Because White could not have avoided the drug-trafficking charges by quickly pleading guilty, his counsel was not ineffective for failing to communicate his early desire to plead. Communicating this desire to the Government would not have made any difference, and White cannot show any prejudice occurred as a result. Because the filings and records conclusively show White is not entitled to §2255 relief on his Ground Two claim, White's Ground Two claim is DENIED.

In Ground Three, White contends his counsel failed to research and explain the applicability of 18 U.S.C.§ 924(c) to the facts of his case. ECF Doc. 34 at 7. But White's Ground Three contention contradicts his plea hearing statements.

Count 7 of the superseding indictment charged White with one count of possession of a firearm in furtherance of a drug-trafficking crime in violation of 18 U.S.C. § 924(c)(1)(A)(i).

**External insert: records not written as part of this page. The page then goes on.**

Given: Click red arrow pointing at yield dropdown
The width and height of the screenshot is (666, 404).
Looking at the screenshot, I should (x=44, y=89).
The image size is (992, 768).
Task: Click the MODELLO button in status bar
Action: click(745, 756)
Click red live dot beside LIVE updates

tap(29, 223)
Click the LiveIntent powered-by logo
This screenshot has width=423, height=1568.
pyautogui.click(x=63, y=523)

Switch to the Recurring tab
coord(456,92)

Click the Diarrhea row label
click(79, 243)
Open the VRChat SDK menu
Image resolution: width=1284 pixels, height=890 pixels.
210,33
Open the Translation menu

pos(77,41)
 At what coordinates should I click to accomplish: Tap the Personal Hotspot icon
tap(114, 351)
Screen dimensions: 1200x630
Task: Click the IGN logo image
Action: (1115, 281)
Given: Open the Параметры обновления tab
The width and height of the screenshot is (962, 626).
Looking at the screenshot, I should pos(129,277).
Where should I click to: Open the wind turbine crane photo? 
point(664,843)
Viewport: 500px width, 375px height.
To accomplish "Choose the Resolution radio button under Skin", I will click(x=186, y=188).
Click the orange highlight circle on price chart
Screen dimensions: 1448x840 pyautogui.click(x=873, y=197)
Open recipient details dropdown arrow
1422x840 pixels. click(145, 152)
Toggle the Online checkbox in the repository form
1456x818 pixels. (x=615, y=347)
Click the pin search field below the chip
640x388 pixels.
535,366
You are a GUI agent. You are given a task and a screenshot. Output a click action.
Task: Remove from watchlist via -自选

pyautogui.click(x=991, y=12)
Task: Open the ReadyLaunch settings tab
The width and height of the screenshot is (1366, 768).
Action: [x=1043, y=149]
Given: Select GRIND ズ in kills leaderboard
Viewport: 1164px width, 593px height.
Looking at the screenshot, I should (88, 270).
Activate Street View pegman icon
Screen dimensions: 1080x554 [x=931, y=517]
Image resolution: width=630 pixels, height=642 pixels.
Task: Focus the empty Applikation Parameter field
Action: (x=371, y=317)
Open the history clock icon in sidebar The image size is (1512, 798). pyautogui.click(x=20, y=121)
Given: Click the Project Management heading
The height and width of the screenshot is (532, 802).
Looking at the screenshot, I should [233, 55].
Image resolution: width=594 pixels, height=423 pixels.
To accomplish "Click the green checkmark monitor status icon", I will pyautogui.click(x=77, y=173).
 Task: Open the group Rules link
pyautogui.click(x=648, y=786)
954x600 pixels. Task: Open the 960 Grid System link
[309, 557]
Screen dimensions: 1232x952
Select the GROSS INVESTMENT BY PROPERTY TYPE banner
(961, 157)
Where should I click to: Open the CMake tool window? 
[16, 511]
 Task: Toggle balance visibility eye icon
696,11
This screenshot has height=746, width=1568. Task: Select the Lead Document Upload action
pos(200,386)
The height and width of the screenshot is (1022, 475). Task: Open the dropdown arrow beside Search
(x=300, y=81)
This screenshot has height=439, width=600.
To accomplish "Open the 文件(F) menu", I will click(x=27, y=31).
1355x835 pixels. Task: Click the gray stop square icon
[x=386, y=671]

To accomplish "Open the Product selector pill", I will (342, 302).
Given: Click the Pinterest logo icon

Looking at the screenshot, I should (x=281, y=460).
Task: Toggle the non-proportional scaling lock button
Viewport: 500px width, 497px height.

THE COURT: Have you discussed your decision to plead guilty carefully with Mr. Goldberg?
THE DEFENDANT: Yes, I have, your Honor.
THE COURT: And have you had a chance to ask him any questions that you might have had about it?
THE DEFENDANT: Yes, I have, your Honor.
THE COURT: All right. Without giving me any [of] the details of your discussion, did you discuss generally with Mr. Goldberg what the Government's evidence is likely to be against you if you were to go to trial?
THE DEFENDANT: Yes, I have, your Honor.
THE COURT: All right. And again, without giving me any details of your discussion did you discuss generally with Mr. Goldberg what, if any, challenges or defenses you might have to the Government's evidence, again if you were to go to trial?
THE DEFENDANT: Yes, I have, your Honor.
THE COURT: And are you satisfied with Mr. Goldberg's representation of you.
THE DEFENDANT: Yes, your Honor.
ECF Doc. 36 at 10-11.

White's plea hearing statements (made under oath) are contrary to his Ground Three claim that counsel did not adequately explain the charges against him. When faced with such discrepancies, the plea hearing statements carry more weight. “A defendant's statements at a plea hearing should be regarded as conclusive [as to truth and accuracy] in the absence of a believable, valid reason justifying a departure from the apparent truth of those statements.” United States v. Owens, 215 Fed.Appx. 498, 502 (6th Cir. 2007) (quoting United States v. Cinnamon, 112 Fed.Appx. 415, 419 (6th Cir. 2004)) (alteration in original).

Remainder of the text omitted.